(Rows for locating words and elements)
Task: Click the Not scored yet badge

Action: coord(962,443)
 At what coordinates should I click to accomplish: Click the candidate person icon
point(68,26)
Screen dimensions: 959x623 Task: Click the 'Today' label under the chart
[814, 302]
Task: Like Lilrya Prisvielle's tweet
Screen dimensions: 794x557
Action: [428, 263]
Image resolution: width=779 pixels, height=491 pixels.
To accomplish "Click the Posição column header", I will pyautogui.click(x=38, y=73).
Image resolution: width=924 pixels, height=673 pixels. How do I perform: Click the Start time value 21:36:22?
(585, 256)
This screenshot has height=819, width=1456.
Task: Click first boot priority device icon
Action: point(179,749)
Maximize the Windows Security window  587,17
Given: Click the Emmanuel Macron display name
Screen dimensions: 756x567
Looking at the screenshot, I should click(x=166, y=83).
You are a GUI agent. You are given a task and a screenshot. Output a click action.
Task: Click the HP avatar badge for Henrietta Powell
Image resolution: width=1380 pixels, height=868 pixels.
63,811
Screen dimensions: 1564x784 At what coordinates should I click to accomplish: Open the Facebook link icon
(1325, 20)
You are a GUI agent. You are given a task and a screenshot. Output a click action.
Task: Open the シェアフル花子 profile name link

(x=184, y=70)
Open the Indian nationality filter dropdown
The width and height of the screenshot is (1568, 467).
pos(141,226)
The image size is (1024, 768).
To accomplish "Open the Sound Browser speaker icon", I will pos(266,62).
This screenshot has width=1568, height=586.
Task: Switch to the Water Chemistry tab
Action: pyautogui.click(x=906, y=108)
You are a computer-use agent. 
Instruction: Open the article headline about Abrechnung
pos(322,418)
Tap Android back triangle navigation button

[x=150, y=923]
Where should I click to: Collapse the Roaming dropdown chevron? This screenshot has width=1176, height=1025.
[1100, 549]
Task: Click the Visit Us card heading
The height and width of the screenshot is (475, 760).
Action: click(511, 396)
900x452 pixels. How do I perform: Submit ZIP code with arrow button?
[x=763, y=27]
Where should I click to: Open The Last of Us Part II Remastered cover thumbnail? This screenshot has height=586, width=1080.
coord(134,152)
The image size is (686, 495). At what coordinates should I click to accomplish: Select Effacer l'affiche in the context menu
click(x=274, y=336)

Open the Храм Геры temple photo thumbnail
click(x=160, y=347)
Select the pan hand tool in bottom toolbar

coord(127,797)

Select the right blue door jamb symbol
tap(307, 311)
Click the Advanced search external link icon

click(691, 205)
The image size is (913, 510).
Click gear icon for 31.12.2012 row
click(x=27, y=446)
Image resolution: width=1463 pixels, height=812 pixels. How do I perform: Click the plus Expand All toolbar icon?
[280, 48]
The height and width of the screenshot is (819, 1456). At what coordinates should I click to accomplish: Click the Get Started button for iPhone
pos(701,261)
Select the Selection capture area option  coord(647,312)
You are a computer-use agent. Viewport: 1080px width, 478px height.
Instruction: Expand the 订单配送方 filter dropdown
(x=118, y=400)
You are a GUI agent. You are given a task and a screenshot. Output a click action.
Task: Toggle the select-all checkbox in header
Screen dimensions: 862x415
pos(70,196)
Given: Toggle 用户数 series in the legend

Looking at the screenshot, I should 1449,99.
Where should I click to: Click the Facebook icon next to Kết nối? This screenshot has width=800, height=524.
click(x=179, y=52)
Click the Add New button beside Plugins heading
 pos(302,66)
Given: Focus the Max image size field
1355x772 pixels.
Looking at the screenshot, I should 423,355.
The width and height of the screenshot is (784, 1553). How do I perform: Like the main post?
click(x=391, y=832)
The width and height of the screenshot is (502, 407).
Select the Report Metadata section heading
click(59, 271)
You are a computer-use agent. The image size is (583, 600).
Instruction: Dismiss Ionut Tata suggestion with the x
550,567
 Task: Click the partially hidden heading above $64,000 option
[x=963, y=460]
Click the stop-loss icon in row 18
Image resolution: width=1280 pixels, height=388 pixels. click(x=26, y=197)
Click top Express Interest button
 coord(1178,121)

:: PROBLEM TO SOLVE ::
Please return every line of the rows above that contains the string "with".

:: FINAL ANSWER ::
900x452 pixels. How do I perform: Submit ZIP code with arrow button?
Instruction: Dismiss Ionut Tata suggestion with the x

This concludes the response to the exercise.